You can understand Bret’s love for film making. He says wrestling is like acting – acting with your body, a kind of performance art. “I told some really good stories using my body in the ring. It’s an interesting process to tell a story through wrestling. There’s a form of expression that is so unique that comes from being in the ring. It’s like being on stage.”
Today, as movies and wrestling have become high energy entertainment theatre, Bret says he still likes ‘the old school of film making’ where directors like Martin Scorsese and Francis Ford Coppola have great characters playing out great stories.
One of Bret’s most memorable matches – what he calls a great story – happened ten years ago in Chicago at WrestleMania 13 against ‘Stone Cold’ Steve Austin.

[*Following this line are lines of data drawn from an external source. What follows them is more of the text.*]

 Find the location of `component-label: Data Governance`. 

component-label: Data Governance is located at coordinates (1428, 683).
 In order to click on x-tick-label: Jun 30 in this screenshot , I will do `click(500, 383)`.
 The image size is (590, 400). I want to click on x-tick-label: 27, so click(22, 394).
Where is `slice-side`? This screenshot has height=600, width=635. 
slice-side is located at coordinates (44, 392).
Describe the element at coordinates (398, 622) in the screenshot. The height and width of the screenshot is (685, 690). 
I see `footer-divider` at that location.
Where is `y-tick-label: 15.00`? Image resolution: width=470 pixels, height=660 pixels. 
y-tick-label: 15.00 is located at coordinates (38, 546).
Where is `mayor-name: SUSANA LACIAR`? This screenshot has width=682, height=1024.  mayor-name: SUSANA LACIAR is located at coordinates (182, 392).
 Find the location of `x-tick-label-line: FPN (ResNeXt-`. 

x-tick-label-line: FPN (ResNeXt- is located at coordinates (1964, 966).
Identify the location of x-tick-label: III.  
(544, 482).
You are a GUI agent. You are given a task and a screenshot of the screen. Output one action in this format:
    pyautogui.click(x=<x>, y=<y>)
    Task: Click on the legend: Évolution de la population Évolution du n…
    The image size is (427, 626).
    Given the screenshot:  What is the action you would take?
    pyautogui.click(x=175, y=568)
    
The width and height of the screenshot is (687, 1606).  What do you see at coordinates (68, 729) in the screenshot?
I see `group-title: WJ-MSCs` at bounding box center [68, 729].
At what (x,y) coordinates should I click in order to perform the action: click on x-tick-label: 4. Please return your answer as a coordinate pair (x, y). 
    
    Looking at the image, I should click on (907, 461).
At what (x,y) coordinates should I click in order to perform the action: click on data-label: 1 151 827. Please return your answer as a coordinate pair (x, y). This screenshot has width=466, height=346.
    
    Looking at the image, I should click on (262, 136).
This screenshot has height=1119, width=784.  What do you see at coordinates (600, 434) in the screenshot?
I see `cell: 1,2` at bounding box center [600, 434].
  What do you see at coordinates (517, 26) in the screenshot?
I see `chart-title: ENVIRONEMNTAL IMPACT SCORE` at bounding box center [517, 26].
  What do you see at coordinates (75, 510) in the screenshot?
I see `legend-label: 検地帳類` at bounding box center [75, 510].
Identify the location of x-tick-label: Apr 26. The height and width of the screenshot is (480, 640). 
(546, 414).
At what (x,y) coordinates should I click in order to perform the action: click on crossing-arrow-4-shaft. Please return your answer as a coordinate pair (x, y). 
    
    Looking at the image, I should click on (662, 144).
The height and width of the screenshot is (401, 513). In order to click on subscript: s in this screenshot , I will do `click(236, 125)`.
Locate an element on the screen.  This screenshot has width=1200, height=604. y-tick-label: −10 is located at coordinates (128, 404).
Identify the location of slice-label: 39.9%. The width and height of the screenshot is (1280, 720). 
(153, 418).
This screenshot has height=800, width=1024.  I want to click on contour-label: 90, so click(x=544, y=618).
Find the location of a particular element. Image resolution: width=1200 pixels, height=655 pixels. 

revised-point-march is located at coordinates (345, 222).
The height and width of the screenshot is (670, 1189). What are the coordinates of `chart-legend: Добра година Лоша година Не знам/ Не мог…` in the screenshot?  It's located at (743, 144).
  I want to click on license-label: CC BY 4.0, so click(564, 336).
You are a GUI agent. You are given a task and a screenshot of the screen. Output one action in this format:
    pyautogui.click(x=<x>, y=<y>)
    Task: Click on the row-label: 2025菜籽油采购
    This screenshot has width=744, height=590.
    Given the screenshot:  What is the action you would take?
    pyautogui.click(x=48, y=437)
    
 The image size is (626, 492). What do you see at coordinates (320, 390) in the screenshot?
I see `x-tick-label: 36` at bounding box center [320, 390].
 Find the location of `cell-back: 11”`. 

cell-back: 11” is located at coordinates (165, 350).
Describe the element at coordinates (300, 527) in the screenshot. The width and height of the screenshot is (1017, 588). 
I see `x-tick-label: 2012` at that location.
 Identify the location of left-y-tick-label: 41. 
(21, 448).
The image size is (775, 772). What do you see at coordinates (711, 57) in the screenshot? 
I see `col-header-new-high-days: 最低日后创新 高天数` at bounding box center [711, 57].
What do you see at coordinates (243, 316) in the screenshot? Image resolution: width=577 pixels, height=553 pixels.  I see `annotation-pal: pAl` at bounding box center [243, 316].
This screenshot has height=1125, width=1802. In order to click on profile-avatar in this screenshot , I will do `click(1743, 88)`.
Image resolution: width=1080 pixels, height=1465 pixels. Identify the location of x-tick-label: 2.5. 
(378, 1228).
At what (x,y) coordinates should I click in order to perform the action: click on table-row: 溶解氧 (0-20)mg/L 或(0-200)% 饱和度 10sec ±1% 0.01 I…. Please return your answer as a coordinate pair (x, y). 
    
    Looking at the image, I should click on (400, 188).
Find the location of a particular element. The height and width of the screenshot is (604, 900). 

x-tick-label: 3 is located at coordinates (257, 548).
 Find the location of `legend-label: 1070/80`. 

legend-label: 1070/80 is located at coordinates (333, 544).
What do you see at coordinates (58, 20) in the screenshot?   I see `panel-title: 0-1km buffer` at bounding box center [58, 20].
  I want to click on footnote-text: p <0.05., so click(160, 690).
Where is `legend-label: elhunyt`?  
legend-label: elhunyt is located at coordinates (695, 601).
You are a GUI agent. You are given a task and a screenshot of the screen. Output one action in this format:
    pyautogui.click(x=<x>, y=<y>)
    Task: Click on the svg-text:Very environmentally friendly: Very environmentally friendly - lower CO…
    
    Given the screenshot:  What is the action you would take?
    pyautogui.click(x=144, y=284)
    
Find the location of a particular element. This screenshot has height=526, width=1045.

As an experiment, he created a story-line for the fight where the two wrestlers were locked in a bitter battle and change places. Bret’s idea was to have the good guy become the bad guy and bad guy become the good guy, like a protagonist in a movie.” The way they fought, the moves and tricks they used forced the audience cheer for either the hero or the villain. As Bret recalls, “I started as the hero – ‘Hitman Hart’ and ‘Stone Cold Steve’ came out as the villain. Forty minutes later I stumbled out of the ring as the villain, hated by all, and Stone Cold turned into the hero and was cheered by everyone. It was one helluva night and hasn’t really been repeated since.”
After a career of multiple broken bones, torn muscles, fused wrists, two knee replacements, fingers that don’t work, concussions, and a debilitating stroke, Bret is as enthusiastic as ever about his accomplishments. “I paid a high price for what I did. And, to be honest, I still feel bad when people say wrestling is all fake. My doctors will tell you differently. Having had treated all my injuries.
His wrestling career, with all the ups and downs and five championship belts has taught Bret some important life lessons. “I think whatever it is you choose to do in life, whether it's being a dental hygienist, firefighter or taxi driver, you need to reach for the top. Have no limitations and most important, make sure it’s something you love and are passionate about.” Today, Bret’s focus is on helping others. He wants to make the world a better place and so he generously gives his time to organizations like Stroke Awareness and Rehabilitation, the Calgary Prostate Centre and the Terry Fox Run, with his wife Stephanie Washington-Hart. The Hitman still has two small secret desires… to make cartoons and a hit movie of course!